Sutton looks annoyed. She exhales through her nose, all dragon-like. “No,” she relents. “But you could say something back besides taunting me. I was trying to be all cute and romantic showing up here.”

I reach forward to tuck a strand of auburn hair behind her ear. “Very romantic, but you aren’t cute. You’re beautiful, Sutton. Always have been, and always will be to me. I like you, too, by the way.” My hand trails down her jaw. “Have for a really long time,” I say quietly, not sure if she heard me. Not sure if I want her to have heard me. “And I should have told you sooner.”

“I’m here now.” She steals a kiss. “Guess I have some catching up to do.”

“No you don’t.” This is the part in her books where the boy tells her he’s loved her enough for the both of them, and maybe I have. I could tell her that, but I don’t want her feeling like she’s behind with us, because she isn’t. We are exactly where we are supposed to be, and I tell her so. “Buuuuuttttt…I can think of some other ways we can make up for it.”

THIRTY-FIVE

COOPER

Sutton hasno willpower when it comes to a 2000s rom-com. Thus, our makeup plans were quickly confiscated when I laid her on the couch and she finally noticed the movie playing in the background.

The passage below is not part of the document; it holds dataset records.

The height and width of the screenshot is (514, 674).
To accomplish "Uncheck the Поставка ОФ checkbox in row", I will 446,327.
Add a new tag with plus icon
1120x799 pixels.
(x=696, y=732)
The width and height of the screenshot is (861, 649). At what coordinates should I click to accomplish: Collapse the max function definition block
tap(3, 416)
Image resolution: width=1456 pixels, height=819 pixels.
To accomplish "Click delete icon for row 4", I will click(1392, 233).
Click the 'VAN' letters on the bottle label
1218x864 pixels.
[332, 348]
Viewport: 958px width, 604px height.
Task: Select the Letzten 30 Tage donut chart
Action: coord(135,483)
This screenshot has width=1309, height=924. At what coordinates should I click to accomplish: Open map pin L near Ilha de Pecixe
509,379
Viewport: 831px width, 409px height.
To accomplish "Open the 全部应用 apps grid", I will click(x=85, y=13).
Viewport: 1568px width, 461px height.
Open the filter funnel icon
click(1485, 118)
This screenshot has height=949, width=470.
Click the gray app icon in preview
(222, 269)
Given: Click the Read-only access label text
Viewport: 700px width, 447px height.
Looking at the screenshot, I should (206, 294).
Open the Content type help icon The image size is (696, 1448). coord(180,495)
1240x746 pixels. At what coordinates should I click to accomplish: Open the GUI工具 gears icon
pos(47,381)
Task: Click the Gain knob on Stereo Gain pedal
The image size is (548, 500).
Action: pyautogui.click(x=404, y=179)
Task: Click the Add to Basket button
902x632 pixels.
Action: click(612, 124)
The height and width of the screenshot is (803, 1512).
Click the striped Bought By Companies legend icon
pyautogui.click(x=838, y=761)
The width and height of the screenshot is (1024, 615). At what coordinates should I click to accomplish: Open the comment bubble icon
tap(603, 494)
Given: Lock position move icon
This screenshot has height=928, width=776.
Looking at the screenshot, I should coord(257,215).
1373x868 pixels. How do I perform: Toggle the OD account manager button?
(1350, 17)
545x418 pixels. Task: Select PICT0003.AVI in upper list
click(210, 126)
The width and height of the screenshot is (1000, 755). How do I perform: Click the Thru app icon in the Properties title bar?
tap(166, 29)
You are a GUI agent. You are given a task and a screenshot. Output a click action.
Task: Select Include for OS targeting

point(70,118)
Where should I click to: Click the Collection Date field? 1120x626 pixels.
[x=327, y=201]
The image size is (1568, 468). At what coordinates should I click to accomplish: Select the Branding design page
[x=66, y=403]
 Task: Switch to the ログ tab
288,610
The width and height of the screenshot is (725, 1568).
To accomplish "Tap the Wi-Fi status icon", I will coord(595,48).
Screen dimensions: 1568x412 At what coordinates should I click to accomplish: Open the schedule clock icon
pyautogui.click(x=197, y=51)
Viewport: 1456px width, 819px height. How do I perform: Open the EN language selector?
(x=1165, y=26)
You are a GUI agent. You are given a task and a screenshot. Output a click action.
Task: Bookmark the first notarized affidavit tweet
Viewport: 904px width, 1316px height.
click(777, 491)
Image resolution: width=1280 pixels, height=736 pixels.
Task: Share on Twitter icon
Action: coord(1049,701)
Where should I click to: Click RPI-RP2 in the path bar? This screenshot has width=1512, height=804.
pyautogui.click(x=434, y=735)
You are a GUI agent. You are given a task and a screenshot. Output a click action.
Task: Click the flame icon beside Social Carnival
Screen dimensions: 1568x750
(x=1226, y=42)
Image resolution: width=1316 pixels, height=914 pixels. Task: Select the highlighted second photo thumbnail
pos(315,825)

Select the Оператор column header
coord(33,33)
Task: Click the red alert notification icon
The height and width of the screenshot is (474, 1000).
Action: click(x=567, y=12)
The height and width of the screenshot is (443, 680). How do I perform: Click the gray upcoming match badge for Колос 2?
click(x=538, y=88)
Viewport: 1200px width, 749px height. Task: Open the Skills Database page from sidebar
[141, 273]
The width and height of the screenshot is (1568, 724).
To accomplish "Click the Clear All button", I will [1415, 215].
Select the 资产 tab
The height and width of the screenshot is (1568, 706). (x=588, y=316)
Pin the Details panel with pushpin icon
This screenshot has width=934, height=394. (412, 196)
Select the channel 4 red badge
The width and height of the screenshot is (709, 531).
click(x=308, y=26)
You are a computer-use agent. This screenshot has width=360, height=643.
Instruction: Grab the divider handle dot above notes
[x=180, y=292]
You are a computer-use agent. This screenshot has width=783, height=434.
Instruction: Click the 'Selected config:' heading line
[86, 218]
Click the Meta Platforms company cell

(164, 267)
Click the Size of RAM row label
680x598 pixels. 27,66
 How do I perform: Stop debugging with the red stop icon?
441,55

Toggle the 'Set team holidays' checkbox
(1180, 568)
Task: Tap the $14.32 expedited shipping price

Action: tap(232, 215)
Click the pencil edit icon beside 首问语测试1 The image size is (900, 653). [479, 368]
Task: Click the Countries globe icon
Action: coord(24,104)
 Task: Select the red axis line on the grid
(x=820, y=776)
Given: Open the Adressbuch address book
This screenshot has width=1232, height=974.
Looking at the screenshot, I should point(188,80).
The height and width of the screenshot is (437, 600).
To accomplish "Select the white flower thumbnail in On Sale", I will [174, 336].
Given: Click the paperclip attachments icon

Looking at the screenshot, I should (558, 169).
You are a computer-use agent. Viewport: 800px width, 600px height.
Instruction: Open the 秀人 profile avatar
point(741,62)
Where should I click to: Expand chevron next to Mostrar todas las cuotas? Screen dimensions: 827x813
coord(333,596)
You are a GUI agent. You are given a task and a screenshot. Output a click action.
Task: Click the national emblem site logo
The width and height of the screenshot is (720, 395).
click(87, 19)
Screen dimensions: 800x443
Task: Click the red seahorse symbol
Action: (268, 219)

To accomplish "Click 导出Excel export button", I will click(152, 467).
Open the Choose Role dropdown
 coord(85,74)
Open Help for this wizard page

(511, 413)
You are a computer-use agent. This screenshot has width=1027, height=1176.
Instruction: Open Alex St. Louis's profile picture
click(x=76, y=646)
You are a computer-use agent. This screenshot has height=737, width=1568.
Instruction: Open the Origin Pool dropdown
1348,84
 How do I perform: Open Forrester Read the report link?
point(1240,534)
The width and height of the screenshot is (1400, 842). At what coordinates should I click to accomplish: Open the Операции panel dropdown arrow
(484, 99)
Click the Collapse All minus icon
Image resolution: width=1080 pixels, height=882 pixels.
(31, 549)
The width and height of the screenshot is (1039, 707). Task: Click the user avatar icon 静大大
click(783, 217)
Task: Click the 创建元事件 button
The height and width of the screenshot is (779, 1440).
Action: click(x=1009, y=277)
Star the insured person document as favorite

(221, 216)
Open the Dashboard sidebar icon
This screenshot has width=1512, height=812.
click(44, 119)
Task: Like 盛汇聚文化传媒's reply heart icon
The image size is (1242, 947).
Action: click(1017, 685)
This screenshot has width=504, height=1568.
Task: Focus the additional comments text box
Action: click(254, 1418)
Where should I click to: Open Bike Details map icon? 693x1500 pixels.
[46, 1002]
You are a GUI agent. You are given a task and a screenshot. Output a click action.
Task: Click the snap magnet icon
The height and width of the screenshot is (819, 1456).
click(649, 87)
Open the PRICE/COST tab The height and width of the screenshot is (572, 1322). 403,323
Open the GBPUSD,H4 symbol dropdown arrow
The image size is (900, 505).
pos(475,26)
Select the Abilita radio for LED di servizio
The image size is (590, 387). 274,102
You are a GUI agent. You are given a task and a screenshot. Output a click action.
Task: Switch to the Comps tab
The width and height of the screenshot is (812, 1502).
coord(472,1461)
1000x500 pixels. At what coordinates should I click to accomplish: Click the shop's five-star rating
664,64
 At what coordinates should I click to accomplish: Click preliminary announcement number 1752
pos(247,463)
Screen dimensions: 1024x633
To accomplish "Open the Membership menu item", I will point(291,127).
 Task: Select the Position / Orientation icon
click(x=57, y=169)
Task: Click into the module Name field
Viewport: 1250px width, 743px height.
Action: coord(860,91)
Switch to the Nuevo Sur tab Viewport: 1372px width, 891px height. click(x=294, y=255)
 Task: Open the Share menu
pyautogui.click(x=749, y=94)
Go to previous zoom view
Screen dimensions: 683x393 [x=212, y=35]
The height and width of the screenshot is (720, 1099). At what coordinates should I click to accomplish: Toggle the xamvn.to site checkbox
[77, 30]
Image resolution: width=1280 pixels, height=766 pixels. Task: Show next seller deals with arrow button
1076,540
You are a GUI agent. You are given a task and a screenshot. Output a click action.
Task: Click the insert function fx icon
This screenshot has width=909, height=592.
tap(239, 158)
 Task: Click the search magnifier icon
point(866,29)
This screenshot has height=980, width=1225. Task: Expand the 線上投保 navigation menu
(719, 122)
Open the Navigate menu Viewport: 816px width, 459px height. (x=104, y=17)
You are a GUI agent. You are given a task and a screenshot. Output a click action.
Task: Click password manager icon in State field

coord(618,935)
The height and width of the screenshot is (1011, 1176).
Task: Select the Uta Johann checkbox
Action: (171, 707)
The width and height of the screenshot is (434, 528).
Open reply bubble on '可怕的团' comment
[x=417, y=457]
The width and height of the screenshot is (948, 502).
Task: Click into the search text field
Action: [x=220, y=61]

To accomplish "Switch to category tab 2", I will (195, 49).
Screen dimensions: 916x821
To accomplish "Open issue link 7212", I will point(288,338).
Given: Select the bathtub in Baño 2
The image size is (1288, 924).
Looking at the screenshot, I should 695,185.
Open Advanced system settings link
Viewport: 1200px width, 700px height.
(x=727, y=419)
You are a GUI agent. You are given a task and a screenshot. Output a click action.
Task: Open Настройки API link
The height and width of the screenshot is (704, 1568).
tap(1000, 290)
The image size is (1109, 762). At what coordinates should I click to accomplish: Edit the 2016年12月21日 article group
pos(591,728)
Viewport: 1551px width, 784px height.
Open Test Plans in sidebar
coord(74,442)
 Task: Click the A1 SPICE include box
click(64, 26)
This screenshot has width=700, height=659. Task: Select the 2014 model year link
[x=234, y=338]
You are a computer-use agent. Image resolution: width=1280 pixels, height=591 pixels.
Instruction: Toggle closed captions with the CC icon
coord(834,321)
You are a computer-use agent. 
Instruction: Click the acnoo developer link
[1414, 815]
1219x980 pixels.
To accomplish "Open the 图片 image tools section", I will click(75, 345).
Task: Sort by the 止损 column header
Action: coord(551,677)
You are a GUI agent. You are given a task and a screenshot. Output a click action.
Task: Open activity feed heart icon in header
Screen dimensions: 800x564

When she yawned, I carried her upstairs—Sutton tried to tell me she’d drive home, but I wasn’t letting her go again—and tucked her into my bed after helping her change into one of my shirts per her request.

She’s lying on her side, facing me.

I can’t stop touching her. We can’t stop touching each other.

Her long legs are pretzeled with mine. One of my hands is holding hers, the other playing with a loose curl from the top bun she pulled her hair into.

“I’m happy I’m here,” she murmurs.

“I’m happy you chose me,” I admit.

The corners of her mouth pull upward. “Did I even have a choice?”

“You always do.” Truthful, but… “But I was going to make it hard not to pick me.”

“Didn’t take you as a pick-me boy when it came to girls.”

“Girl.”

“Why do you keep saying girl?” She yawns. The alarm clock on my bedside table reads after midnight.

Sutton’s eyes flutter closed when I say, “Because there’s only ever been you.”

I kiss her temple. Let my forehead rest there and fall asleep right behind her.

Before this,I didn’t do sleepovers. I barely even let my roommates or girls into my room. For the past year or so, the four walls of my dorm and bedroom were a battleground.

I stopped bringing people back to my place, too consumed and worried with what they’d see when they entered. Girls expect the Cooper Carmichael that’s out on the ice or in their classroom. The one who is a stained glass window, letting light reflect through me to reflect the painting of who I’m supposed to be.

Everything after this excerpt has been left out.